Although I have a copy of Kitcher's new book, I have not yet had a chance to read it. Orr's review makes me think that it's a good book. As summarized by Orr, Kitcher's book confirms my claim in some posts on this blog that Michael Behe's version of intelligent design theory is really an intellectual retreat from earlier versions of creationism. The first version of creationism based on a literal reading of Genesis was common among many scientists in the early 19th century. This was refuted by a fossil record that did not conform to the Genesis story. The fossil record showed clearly that the earth was much older than 6,000 years and that some primitive forms of life appeared long before other forms. This fossil record could not be explained as the consequence of Noah's Flood.

The next version of creationism was what Kitcher calls "novelty creationism"--over a long expanse of time, the Creator intervened to miraculously create new species. Geologist Charles Lyell took this position. But this new form of creationism was rendered implausible by the pattern of evolution. For example, why would the Creator create new species of finches on the Galapagos Islands remarkably similar to those on the South American mainland? Such patterns of geographic speciation are plausibly explained as products of evolutionary descent with modification.
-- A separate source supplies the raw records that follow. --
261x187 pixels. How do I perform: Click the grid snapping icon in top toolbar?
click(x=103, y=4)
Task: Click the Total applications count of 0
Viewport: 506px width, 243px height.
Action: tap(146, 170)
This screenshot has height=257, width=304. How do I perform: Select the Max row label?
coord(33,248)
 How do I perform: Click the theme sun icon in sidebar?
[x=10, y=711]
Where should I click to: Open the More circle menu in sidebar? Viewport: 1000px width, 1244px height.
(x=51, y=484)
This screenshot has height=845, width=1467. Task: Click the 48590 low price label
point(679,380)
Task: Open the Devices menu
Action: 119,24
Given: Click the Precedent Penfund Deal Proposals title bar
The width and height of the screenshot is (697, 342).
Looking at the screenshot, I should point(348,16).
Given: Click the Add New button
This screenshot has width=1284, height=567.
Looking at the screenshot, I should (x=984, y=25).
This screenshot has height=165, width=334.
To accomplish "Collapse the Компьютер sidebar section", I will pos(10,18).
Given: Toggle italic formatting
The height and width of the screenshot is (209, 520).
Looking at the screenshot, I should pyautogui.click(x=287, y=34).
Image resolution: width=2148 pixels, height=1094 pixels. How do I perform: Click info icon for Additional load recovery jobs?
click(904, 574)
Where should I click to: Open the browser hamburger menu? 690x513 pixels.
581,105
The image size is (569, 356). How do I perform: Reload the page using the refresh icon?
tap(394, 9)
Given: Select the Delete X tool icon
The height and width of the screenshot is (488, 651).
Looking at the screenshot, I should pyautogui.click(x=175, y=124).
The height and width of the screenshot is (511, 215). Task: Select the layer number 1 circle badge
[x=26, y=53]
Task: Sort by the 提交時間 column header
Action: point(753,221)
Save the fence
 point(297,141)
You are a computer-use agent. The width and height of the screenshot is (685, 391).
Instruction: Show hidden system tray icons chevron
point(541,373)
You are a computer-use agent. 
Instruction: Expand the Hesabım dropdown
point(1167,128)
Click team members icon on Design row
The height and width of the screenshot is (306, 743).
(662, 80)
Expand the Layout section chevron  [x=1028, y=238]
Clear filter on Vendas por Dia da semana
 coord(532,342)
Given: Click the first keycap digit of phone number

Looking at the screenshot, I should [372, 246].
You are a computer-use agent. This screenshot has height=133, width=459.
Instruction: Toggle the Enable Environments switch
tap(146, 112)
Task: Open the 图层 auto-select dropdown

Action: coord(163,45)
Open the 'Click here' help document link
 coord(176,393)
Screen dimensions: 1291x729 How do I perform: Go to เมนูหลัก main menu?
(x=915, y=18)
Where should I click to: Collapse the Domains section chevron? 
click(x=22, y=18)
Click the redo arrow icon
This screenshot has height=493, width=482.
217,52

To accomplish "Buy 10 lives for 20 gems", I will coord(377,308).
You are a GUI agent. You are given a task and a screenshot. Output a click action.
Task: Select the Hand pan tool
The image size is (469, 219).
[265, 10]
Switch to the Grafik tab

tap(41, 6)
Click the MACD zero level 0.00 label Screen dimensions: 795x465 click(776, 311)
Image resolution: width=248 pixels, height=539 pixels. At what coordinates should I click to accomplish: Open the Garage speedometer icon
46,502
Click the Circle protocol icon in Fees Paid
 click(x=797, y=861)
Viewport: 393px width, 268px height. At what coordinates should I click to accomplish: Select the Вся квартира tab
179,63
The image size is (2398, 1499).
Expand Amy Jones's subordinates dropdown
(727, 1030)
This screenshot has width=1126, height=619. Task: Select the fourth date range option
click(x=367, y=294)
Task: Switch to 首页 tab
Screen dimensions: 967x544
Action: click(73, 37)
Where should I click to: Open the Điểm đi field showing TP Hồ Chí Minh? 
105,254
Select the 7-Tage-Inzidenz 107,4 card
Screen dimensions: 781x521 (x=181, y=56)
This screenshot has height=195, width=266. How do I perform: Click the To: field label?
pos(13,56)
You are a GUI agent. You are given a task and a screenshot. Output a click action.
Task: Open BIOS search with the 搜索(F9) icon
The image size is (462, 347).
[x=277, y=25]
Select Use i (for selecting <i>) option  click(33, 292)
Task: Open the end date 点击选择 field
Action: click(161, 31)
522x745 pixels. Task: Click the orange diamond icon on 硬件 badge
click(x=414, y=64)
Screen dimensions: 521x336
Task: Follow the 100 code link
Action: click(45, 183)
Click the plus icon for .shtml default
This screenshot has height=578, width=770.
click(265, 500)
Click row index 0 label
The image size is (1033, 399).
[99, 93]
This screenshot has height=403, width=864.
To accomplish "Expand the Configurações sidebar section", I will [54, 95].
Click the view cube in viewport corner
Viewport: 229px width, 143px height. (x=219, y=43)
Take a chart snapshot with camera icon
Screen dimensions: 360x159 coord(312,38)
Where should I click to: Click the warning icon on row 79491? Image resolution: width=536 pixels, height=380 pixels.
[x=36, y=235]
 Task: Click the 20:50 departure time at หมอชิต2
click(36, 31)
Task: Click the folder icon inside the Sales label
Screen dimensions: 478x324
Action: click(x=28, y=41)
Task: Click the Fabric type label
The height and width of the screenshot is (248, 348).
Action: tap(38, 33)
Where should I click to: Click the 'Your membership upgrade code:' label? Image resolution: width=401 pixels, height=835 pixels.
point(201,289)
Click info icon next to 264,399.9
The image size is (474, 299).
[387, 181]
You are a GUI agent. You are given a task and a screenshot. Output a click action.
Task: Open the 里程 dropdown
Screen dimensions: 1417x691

The third form of creationism--intelligent design like that proposed by Michael Behe--is a further retreat. Behe agrees that Biblical literalism is implausible. He also agrees that evolution by common descent is more plausible than "novelty creationism." He retreats to the position that the Intelligent Designer somehow arranged things at the beginning of the universe so that evolution by common descent might unfold so as to produce "irreducibly complex" mechanisms like bacterial flagella. But then we ask, what is his alternative explanation to substitute for Darwinian natural selection? When, where, and how did the Intelligent Designer do this? Behe has no answer to such questions. And so "intelligent design theory" is left with almost no intellectual content.

As Orr indicates, Kitcher wants also to explain the implications of Darwinism for religion. He thinks Darwinism refutes Biblical literalism and supernatural religion, but not "spiritual religion." And yet, as Orr indicates, since "spiritual religion"--that idea that some spiritual leaders offer morally exemplary models--denies both Biblical revelation and supernatural reality, it seems hardly distinguishable from secular humanism.

Kitcher thinks that skepticism about the divine inspiration of scriptural texts subverts supernatural religion. But I would suggest that supernatural religion does not require belief in the authenticity of scripture. All that it requires is the belief that some supernatural cause is the only answer to questions of First Cause or ultimate explanation: Why is there anything at all? Why not nothing? Darwin acknowledged that such questions point to a fundamental mystery. I do not see how Darwinian evolution denies such supernatural explanations for the origin of life and the universe.